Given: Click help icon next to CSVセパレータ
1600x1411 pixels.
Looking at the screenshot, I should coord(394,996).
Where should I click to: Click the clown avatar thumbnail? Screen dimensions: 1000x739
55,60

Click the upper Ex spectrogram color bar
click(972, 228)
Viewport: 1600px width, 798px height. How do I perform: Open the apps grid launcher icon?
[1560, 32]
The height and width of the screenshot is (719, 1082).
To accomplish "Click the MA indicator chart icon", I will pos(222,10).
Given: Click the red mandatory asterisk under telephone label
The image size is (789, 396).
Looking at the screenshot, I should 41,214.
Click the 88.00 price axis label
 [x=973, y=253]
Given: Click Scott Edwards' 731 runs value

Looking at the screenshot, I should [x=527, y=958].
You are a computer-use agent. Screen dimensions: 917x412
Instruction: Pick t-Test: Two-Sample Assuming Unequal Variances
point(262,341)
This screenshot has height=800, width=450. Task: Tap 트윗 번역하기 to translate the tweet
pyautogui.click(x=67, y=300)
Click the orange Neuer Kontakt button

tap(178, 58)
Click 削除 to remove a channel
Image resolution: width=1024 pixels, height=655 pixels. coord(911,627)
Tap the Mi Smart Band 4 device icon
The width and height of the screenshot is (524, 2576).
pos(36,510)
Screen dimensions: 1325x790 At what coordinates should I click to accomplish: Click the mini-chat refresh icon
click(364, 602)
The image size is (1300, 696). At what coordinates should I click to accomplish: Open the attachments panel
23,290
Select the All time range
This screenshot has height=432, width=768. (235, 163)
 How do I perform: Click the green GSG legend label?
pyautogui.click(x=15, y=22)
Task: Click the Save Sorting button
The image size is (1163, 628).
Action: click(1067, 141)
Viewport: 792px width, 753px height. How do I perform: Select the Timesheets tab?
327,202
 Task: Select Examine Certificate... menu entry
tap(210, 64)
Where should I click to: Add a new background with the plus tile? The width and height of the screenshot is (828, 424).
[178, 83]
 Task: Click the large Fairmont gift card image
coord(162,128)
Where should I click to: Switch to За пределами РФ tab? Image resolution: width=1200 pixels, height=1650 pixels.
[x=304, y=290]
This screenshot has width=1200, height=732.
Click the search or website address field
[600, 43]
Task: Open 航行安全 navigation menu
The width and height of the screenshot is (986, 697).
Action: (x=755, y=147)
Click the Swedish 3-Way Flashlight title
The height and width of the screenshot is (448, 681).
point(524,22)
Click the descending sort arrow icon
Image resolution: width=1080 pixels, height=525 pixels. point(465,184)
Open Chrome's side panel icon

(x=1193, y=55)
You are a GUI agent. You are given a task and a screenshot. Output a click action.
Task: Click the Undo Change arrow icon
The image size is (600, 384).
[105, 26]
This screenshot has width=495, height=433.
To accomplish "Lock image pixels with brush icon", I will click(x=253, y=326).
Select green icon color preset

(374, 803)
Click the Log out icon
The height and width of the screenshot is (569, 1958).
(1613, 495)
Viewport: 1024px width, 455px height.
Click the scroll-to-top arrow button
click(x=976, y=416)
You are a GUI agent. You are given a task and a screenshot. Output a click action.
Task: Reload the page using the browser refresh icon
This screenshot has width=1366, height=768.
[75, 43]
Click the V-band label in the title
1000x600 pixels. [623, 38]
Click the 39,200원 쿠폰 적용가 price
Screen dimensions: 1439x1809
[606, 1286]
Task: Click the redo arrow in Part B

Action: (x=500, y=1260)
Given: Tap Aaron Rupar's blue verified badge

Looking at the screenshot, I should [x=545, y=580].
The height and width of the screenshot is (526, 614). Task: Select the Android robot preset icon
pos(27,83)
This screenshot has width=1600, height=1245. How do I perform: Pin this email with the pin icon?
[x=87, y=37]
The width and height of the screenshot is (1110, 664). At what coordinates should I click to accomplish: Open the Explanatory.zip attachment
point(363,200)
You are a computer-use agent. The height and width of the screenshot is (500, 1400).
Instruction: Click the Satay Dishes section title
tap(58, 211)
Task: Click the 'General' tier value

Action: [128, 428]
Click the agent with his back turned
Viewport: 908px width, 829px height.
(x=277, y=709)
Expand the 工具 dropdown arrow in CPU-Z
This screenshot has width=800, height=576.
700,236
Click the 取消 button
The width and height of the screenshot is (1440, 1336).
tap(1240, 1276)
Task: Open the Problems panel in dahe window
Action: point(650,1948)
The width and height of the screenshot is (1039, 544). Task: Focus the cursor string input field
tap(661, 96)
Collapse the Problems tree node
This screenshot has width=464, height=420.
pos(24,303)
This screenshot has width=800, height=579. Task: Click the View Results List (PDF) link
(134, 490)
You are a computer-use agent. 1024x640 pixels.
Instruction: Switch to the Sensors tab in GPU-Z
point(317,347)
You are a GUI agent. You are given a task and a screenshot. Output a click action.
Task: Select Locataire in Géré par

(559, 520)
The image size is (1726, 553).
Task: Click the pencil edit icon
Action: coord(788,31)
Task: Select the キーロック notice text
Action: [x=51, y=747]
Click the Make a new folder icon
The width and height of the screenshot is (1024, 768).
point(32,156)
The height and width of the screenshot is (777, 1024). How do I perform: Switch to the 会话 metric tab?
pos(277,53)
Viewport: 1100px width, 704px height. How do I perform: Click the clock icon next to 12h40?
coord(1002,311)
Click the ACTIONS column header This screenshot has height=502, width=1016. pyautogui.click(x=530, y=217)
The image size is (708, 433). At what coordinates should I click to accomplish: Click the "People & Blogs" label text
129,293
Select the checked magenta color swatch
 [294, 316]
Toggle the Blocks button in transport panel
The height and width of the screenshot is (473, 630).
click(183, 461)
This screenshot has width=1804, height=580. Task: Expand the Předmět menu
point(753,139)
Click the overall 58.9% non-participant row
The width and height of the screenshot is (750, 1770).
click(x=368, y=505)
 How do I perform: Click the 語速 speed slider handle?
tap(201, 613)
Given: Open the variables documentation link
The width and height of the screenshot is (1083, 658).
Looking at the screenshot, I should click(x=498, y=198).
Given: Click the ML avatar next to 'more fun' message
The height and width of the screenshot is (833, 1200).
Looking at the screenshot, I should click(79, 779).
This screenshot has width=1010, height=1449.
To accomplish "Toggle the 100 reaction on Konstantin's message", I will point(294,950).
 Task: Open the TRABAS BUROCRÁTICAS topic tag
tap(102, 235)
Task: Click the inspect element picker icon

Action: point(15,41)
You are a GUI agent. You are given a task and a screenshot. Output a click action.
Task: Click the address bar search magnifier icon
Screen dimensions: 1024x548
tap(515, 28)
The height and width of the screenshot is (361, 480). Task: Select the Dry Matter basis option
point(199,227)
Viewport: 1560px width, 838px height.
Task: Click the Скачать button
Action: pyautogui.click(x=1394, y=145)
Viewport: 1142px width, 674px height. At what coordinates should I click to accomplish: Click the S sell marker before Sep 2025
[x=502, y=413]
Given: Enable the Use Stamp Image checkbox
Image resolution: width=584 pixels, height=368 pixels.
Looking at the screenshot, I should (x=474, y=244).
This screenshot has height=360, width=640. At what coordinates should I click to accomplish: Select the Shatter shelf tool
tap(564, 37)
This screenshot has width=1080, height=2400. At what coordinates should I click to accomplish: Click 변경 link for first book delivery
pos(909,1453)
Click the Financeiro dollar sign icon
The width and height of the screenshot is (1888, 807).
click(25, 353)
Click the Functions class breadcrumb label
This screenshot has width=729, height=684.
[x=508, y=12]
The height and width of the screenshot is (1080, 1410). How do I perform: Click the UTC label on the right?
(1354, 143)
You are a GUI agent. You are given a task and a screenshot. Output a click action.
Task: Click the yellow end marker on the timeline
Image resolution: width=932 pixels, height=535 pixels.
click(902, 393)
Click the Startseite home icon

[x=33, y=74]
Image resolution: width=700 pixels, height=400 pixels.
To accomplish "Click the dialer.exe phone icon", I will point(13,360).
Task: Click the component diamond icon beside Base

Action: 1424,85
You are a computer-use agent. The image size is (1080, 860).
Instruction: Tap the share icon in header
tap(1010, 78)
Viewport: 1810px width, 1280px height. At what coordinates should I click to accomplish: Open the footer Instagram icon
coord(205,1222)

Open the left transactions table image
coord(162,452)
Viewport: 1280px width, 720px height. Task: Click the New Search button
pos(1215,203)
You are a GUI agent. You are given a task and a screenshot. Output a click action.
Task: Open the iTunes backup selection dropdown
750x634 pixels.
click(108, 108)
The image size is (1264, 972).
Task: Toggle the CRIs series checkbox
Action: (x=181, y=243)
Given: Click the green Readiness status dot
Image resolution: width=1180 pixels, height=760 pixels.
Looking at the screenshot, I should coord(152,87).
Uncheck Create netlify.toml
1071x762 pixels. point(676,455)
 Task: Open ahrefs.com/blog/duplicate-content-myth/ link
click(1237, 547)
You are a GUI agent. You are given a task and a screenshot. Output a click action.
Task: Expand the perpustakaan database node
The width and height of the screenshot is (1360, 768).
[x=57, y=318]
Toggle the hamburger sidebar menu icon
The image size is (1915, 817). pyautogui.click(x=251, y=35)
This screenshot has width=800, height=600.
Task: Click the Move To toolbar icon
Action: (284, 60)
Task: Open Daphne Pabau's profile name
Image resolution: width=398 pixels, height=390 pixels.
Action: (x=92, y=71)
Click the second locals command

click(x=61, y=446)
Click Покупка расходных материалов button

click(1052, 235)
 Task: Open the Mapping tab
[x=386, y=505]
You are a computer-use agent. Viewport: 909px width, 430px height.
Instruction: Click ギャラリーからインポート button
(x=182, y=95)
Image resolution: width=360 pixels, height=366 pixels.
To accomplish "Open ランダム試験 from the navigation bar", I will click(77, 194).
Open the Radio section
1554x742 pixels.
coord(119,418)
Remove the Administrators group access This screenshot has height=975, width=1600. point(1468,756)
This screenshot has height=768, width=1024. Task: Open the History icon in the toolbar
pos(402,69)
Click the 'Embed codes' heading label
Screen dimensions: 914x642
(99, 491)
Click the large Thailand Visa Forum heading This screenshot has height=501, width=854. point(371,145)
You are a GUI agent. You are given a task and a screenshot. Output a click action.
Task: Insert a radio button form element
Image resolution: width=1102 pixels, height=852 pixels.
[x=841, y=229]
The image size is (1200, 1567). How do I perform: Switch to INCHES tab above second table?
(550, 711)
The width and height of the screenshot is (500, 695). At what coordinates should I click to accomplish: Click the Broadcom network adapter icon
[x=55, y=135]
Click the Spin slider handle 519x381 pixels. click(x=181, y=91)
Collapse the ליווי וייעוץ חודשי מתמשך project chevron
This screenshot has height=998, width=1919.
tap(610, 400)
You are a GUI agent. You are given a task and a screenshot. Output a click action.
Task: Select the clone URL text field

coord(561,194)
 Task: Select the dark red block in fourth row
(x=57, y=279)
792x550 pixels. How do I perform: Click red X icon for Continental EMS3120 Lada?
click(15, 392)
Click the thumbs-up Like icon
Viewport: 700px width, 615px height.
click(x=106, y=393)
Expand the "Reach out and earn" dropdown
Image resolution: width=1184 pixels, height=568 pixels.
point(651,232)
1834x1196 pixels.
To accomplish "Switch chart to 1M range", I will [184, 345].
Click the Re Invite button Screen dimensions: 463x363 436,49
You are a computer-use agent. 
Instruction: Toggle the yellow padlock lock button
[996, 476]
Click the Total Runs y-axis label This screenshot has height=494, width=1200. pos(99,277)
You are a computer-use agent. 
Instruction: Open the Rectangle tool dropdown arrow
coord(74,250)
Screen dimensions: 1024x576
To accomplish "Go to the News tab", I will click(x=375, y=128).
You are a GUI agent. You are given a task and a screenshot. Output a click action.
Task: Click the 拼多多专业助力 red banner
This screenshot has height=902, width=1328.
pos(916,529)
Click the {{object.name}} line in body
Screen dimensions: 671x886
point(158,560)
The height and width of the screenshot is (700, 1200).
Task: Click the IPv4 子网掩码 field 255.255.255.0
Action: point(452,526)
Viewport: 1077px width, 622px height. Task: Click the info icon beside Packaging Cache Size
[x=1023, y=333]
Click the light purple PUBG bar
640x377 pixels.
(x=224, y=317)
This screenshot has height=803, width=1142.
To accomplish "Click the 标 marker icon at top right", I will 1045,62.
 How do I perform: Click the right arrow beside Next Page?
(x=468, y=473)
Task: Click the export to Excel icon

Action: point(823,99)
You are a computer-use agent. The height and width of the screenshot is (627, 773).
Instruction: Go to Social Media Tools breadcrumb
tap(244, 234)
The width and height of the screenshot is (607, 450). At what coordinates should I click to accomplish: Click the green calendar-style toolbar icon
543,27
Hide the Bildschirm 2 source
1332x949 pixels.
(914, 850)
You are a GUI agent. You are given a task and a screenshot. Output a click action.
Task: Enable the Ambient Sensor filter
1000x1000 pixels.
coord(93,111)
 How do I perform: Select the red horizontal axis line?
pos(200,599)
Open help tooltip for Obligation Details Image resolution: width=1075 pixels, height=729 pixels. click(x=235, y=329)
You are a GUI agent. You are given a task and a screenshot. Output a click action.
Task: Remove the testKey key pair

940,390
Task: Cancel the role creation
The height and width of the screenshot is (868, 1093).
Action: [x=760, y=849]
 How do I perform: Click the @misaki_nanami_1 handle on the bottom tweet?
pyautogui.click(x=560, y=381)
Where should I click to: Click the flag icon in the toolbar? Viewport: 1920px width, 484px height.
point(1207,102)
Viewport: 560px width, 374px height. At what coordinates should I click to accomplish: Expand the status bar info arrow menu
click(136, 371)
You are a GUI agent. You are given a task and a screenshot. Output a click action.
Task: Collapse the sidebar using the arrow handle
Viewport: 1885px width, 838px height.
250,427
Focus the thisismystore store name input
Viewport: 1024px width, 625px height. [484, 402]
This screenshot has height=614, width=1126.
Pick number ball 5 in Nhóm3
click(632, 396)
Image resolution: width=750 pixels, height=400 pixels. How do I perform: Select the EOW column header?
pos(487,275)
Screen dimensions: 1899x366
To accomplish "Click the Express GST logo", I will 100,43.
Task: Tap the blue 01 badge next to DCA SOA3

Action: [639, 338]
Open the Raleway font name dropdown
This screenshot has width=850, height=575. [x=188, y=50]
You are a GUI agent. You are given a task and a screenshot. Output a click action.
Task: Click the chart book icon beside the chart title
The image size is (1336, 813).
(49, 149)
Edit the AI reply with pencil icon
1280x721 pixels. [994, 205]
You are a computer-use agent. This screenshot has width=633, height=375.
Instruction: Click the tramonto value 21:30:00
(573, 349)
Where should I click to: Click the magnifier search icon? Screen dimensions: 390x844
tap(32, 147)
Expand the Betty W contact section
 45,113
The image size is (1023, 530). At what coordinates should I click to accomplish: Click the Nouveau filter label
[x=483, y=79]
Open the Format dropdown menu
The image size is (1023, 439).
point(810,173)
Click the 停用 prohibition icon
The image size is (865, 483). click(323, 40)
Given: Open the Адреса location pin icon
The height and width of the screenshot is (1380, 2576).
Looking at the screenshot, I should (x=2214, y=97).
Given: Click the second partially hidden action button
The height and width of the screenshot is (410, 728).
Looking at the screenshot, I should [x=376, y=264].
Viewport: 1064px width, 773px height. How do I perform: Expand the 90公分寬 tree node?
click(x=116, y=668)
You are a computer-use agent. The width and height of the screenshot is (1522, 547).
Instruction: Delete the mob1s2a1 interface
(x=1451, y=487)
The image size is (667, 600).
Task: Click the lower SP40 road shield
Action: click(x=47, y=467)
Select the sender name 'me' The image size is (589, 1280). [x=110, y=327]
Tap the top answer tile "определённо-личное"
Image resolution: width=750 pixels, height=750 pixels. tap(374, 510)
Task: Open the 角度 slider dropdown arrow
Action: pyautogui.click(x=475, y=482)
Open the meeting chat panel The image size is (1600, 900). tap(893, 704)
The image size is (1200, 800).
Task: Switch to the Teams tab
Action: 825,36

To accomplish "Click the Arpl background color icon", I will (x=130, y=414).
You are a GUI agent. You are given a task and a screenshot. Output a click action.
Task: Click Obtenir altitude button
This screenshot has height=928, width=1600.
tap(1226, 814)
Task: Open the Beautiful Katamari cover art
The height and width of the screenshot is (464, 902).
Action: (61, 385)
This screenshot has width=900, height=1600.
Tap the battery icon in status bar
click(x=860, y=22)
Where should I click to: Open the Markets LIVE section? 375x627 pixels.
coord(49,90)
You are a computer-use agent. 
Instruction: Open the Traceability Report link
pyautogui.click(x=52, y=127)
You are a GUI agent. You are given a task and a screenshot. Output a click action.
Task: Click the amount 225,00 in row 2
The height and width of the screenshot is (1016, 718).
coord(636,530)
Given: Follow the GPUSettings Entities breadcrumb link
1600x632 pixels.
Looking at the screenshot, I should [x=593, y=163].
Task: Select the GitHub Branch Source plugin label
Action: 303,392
————
Looking at the records above, return exactly the lines from the line with "The height and width of the screenshot is (448, 681)." to the line with "Click the agent with his back turned", both ends included.

## Answer section
The height and width of the screenshot is (448, 681).
point(524,22)
Click the descending sort arrow icon
Image resolution: width=1080 pixels, height=525 pixels. point(465,184)
Open Chrome's side panel icon

(x=1193, y=55)
You are a GUI agent. You are given a task and a screenshot. Output a click action.
Task: Click the Undo Change arrow icon
The image size is (600, 384).
[105, 26]
This screenshot has width=495, height=433.
To accomplish "Lock image pixels with brush icon", I will click(x=253, y=326).
Select green icon color preset

(374, 803)
Click the Log out icon
The height and width of the screenshot is (569, 1958).
(1613, 495)
Viewport: 1024px width, 455px height.
Click the scroll-to-top arrow button
click(x=976, y=416)
You are a GUI agent. You are given a task and a screenshot. Output a click action.
Task: Reload the page using the browser refresh icon
This screenshot has width=1366, height=768.
[75, 43]
Click the V-band label in the title
1000x600 pixels. [623, 38]
Click the 39,200원 쿠폰 적용가 price
Screen dimensions: 1439x1809
[606, 1286]
Task: Click the redo arrow in Part B

Action: (x=500, y=1260)
Given: Tap Aaron Rupar's blue verified badge

Looking at the screenshot, I should [x=545, y=580].
The height and width of the screenshot is (526, 614). Task: Select the Android robot preset icon
pos(27,83)
This screenshot has width=1600, height=1245. How do I perform: Pin this email with the pin icon?
[x=87, y=37]
The width and height of the screenshot is (1110, 664). At what coordinates should I click to accomplish: Open the Explanatory.zip attachment
point(363,200)
You are a computer-use agent. The height and width of the screenshot is (500, 1400).
Instruction: Click the Satay Dishes section title
tap(58, 211)
Task: Click the 'General' tier value

Action: [128, 428]
Click the agent with his back turned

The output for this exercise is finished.